# Transportation or Construction



## zaidmazin80 (May 10, 2018)

I want to start preparing for October 2018 PE Exam ,and I am between Construction and Transportation depth (I am working in heavy civil construction for 10 years as a contractor mainly in Highways and runways construction with all related underground services) I am not a designer but i have good knowledge about the design concept &amp; criteria , I hear that the transportation depth is much easier than construction as the construction resources are undefined.... please advice.

Sent from my iPad using Tapatalk


----------



## youngmotivatedengineer (May 11, 2018)

In general it's best to go with the topic that correlates best to what you work on regularly as it should help you already know some of the material.

For your particular situation I am a little confused. How we're you a approved for the exam without any design experience?  

I also don't understand your comments about construction references being undefined. The construction exam spec has a detailed list of which references apply to the exam. In fact the most common comment about construction exam is that it costs so much for all of the references.


----------



## bwin12 (May 11, 2018)

You're in a similar situation to me, except that I never considered Transportation as an option. Take the Construction exam, but pay the additional $1200 to $1500 on a review class- I took School of PE but PPI is another big one along with many smaller outfits out there. Your company may reimburse you completely or partially for the class, the test and reference materials. I've noticed just having the letters behind the name but never "using" the PE is becoming more prevalent in the construction industry. A decent sized contractor should recognize that and be willing to shell out $3k.


----------



## zaidmazin80 (May 11, 2018)

bwin12 said:


> You're in a similar situation to me, except that I never considered Transportation as an option. Take the Construction exam, but pay the additional $1200 to $1500 on a review class- I took School of PE but PPI is another big one along with many smaller outfits out there. Your company may reimburse you completely or partially for the class, the test and reference materials. I've noticed just having the letters behind the name but never "using" the PE is becoming more prevalent in the construction industry. A decent sized contractor should recognize that and be willing to shell out $3k.

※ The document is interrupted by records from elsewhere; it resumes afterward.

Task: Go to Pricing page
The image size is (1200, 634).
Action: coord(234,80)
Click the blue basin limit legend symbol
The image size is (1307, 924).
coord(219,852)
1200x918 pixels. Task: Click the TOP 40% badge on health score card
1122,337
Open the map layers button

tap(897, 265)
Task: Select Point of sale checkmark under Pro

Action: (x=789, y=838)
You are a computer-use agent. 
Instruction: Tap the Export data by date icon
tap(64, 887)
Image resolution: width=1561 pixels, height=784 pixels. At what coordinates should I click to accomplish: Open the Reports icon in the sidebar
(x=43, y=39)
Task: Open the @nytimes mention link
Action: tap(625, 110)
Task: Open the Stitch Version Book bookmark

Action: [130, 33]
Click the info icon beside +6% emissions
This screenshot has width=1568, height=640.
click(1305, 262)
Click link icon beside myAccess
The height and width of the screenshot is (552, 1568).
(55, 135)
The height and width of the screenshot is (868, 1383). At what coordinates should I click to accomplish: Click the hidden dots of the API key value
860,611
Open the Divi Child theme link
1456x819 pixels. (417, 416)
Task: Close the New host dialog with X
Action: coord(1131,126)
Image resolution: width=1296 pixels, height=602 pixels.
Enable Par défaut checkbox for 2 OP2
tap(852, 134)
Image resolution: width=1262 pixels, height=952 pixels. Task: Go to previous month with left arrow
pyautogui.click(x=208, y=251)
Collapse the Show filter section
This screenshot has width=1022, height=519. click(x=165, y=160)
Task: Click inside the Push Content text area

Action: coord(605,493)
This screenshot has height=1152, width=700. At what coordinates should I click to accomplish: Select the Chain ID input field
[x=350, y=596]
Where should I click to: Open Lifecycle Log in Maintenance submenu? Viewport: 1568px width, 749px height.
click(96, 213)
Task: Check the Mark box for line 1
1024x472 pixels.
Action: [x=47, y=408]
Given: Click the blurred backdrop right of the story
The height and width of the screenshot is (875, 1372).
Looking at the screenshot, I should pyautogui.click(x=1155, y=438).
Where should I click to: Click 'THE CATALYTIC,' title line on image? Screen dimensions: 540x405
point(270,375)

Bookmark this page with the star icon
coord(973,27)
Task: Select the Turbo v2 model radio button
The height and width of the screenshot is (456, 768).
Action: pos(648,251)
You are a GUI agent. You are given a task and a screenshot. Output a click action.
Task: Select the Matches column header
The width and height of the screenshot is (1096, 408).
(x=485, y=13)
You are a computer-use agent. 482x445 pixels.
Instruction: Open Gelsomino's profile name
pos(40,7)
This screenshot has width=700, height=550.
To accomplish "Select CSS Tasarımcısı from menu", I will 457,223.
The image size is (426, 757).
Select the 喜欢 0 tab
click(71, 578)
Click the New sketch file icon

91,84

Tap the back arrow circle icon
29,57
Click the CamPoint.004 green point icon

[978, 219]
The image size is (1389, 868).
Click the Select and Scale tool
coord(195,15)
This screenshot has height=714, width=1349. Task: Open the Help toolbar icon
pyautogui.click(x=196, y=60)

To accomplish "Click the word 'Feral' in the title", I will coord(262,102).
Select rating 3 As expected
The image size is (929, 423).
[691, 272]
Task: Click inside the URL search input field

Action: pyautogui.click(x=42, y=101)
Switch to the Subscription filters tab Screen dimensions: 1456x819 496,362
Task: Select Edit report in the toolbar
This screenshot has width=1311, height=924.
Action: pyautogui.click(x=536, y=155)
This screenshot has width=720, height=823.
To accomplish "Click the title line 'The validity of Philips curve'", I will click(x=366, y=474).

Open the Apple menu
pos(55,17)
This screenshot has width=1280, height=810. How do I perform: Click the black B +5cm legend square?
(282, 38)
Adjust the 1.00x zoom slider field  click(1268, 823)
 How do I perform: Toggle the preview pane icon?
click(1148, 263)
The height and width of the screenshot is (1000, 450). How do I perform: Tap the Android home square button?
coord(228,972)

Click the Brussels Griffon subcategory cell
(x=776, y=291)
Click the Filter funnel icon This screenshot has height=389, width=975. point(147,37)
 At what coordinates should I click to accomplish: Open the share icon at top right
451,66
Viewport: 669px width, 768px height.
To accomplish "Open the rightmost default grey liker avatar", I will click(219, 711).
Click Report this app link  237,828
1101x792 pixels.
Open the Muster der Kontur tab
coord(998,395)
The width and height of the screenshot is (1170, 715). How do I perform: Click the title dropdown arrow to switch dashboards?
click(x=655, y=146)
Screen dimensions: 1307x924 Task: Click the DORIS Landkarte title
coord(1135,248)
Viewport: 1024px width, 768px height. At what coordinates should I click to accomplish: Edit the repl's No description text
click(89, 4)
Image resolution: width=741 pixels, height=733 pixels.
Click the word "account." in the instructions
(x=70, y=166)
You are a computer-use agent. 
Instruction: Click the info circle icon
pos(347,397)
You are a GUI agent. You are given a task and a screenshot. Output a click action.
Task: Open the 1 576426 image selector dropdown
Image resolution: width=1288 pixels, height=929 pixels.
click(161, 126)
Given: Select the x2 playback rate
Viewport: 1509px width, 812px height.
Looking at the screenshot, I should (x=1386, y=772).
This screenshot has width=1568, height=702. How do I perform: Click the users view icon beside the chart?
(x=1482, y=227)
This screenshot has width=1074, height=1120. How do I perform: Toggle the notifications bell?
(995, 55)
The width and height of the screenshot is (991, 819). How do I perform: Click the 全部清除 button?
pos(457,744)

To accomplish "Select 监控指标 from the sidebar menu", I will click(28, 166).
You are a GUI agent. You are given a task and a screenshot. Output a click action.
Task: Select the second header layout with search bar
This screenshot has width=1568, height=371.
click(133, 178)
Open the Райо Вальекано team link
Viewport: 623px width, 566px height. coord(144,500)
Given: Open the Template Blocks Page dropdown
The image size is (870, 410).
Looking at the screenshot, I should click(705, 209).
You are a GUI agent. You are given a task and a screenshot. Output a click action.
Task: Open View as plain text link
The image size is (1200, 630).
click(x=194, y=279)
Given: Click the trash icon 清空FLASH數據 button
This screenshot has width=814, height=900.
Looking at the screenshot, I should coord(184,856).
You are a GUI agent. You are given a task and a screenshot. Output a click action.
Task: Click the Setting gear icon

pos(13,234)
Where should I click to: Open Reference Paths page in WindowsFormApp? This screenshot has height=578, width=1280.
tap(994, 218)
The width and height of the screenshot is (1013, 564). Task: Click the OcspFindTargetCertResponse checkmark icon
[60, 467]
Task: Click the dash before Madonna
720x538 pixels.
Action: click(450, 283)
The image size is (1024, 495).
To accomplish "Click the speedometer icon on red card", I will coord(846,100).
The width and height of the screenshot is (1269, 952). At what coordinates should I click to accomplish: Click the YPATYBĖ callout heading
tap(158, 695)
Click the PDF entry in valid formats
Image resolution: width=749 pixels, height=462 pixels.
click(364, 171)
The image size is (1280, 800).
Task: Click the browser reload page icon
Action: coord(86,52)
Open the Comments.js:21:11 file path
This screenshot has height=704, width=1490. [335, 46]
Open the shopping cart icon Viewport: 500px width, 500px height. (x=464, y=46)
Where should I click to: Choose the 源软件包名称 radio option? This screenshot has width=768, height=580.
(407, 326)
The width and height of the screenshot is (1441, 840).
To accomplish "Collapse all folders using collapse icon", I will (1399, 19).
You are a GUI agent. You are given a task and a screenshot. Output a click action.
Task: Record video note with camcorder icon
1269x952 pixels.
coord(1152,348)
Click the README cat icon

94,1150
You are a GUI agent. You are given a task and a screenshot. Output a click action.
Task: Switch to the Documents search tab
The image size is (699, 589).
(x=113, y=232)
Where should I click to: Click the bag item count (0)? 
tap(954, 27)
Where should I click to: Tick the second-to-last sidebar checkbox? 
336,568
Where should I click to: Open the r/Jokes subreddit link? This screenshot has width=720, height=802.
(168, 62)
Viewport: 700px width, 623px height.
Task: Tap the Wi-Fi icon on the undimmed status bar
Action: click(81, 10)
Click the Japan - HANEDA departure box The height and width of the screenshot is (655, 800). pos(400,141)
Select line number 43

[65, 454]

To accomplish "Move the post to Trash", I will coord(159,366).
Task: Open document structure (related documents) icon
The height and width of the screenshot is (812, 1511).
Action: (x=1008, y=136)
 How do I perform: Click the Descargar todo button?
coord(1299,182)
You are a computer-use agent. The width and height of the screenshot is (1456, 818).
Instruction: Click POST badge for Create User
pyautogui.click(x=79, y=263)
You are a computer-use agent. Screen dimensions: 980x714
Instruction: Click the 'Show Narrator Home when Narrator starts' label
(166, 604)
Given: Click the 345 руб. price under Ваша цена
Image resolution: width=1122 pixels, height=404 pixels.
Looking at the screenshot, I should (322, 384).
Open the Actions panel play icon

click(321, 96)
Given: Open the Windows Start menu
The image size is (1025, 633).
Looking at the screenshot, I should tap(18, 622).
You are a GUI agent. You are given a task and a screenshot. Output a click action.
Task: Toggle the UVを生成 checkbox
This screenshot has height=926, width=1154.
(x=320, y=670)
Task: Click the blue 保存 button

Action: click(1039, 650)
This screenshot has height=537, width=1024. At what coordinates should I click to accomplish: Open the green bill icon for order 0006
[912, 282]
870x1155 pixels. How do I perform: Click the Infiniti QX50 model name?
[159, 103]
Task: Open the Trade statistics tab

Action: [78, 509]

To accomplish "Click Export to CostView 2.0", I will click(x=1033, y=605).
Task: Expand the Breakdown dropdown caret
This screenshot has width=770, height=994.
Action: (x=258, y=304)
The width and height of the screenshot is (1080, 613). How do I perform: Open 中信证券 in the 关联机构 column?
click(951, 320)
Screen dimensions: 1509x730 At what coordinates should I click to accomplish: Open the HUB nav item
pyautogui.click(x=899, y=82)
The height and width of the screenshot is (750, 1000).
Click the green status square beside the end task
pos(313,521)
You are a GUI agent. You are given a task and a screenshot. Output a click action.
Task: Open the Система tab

 Thanks for your help , if I will chose the construction I will probably start With EET specially with the depth , but shall I do only the breadth with School of PE ?


Sent from my iPad using Tapatalk


----------



## zaidmazin80 (May 11, 2018)

youngmotivatedengineer said:


> In general it's best to go with the topic that correlates best to what you work on regularly as it should help you already know some of the material.
> For your particular situation I am a little confused. How we're you a approved for the exam without any design experience?
> I also don't understand your comments about construction references being undefined. The construction exam spec has a detailed list of which references apply to the exam. In fact the most common comment about construction exam is that it costs so much for all of the references.


 I think here in California they will allow you to attend the PE exam if you passes the Fe Exam , then later you have to submit your experience for approval after that you have to pass survey and seismic Exam 


Sent from my iPad using Tapatalk


----------



## youngmotivatedengineer (May 11, 2018)

zaidmazin80 said:


> Thanks for your help , if I will chose the construction I will probably start With EET specially with the depth , but shall I do only the breadth with School of PE ?
> 
> 
> Sent from my iPad using Tapatalk


I used EET for depth and they covered some of the breadth topics that are also in depth. In your case I'dstick with EET for morning and afternoon especially if you don't currently work in design field. School of PE is a refresher course and may not go into enough detail to teach all of the topics.  For other programs, look up reviews on this forum. You should be able to find reviews for all of the test prep companies.


----------



## zaidmazin80 (May 11, 2018)

youngmotivatedengineer said:


> I used EET for depth and they covered some of the breadth topics that are also in depth. In your case I'dstick with EET for morning and afternoon especially if you don't currently work in design field. School of PE is a refresher course and may not go into enough detail to teach all of the topics.  For other programs, look up reviews on this forum. You should be able to find reviews for all of the test prep companies.


Thank you I appreciate your advice .


Sent from my iPad using Tapatalk


----------